Nearly five years in the making, based on archival research
conducted in five different languages, The Reichmanns is the definitive biography of a reclusive dynasty that tried to serve both God and mammon on an epic scale.

Staying one step ahead of the Third Reich, the ultra-Orthodox Reichmanns fled from Vienna to Paris to intrigue-filled Tangier, where they made a for- tune in currency trading even as they used their contacts in Franco’s Spain to ship food parcels by the thousands into Nazi concentration camps.

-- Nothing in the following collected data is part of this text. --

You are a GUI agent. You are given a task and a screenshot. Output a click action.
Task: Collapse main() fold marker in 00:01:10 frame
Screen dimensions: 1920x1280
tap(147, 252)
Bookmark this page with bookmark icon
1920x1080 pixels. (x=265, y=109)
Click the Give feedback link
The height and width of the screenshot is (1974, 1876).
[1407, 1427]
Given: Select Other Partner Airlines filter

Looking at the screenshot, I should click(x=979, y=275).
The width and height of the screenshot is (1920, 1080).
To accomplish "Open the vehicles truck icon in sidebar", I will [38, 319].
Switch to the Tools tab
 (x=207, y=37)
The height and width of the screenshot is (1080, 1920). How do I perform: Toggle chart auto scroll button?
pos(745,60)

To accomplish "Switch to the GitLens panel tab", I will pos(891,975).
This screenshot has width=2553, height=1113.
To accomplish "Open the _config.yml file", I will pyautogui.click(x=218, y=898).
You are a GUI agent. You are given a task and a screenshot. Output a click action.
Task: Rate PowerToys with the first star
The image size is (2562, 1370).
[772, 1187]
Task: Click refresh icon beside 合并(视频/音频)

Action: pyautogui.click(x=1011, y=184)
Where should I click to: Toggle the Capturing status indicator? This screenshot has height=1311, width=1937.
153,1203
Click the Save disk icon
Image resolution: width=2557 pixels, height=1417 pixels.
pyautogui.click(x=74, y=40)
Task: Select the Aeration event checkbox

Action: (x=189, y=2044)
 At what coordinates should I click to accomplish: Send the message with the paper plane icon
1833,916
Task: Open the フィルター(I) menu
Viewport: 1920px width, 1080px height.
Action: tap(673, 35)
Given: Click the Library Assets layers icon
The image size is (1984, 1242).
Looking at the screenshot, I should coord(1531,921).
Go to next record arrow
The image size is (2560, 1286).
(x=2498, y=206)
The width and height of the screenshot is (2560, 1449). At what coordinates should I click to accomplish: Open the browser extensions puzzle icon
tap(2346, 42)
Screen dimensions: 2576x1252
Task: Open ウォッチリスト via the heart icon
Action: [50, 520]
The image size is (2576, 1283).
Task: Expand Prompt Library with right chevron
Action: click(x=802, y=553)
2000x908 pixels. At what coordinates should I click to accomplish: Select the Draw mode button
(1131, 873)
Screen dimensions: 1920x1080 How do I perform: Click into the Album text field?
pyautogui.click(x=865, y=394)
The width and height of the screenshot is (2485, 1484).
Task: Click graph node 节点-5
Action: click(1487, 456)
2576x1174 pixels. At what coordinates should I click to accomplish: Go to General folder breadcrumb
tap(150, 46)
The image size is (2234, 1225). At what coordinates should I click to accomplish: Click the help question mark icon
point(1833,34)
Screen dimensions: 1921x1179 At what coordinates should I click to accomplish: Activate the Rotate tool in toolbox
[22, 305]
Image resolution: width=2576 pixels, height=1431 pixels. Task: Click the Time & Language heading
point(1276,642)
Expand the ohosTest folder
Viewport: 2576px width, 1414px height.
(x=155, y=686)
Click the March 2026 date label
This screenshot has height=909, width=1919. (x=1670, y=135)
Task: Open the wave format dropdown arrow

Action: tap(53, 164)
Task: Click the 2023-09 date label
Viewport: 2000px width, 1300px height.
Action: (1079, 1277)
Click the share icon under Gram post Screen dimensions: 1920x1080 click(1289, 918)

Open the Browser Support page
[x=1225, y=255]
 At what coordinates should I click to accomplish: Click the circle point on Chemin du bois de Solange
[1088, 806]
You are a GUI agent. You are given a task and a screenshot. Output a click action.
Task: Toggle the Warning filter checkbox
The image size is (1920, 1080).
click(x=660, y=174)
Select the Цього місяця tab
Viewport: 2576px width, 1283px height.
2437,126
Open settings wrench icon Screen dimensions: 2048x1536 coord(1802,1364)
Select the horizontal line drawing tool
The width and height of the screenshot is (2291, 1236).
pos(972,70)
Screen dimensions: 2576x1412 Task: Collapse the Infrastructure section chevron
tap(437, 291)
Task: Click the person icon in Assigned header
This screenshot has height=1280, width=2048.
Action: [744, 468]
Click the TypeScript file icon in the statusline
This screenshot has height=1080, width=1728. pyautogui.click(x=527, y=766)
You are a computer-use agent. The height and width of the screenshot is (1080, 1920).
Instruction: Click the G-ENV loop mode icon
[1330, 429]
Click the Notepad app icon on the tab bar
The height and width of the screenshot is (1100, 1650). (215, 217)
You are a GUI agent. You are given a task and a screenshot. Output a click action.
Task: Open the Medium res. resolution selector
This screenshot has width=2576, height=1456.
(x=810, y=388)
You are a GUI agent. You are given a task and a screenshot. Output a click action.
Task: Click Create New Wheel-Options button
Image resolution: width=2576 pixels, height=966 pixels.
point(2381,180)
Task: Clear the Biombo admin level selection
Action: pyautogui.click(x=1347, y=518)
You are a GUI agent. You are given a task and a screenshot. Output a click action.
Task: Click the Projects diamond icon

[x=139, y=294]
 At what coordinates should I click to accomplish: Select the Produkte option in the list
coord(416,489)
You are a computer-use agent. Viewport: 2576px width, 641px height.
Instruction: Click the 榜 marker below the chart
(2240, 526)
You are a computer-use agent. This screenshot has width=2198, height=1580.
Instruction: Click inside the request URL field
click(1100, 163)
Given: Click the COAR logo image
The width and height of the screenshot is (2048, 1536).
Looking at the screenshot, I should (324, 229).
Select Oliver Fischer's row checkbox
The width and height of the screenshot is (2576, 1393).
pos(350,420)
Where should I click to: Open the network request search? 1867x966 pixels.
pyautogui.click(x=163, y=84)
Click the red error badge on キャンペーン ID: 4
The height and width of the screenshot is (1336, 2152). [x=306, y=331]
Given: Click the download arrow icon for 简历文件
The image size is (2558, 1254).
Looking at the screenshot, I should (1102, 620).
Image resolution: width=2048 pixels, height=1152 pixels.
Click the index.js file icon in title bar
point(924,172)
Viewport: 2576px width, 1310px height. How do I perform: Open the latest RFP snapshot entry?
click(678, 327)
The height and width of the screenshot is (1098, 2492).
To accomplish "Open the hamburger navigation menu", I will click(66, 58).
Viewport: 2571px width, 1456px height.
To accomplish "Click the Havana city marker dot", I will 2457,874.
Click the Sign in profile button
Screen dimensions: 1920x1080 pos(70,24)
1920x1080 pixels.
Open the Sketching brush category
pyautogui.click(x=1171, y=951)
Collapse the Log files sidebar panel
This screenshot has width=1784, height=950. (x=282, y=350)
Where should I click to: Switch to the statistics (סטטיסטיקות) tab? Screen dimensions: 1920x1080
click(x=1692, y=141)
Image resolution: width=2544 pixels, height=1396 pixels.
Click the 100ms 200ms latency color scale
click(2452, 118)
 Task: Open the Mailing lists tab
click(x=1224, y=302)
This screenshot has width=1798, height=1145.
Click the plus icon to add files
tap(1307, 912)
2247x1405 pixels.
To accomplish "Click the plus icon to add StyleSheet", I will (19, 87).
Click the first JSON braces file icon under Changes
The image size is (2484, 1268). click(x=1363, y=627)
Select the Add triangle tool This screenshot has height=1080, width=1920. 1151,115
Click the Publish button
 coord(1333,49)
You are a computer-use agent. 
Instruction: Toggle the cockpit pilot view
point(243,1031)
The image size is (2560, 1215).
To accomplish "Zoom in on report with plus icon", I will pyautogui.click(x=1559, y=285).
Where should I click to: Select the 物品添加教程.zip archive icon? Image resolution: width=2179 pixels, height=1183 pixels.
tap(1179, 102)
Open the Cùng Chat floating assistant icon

After immigrating to Canada in the 1950s, a new generation of Reichmann brothers, led by the unassailably confident Paul, built Olympia & York into the world’s largest real estate development. Even as such glamorous projects as the World Financial Center in New York boosted the Reichmann’s net worth to $10 billion, they continued to lead modest, rigorously kosher lives. Yet by 1992, O & Y was bankrupt, done in by Paul’s obsessive devotion to a grandiose idea ahead of its time, the redevelopment of a stretch of abandoned docklands in London called Canary Wharf.

Chosen by the New York Times as one of its notable books of 1997, the Reichmanns also won the National Business Book Award of Canada. “Bianco’s tour de force deftly captures one of the century’s most intriguing business stories and places it in a broad social and historical context,” the judges concluded.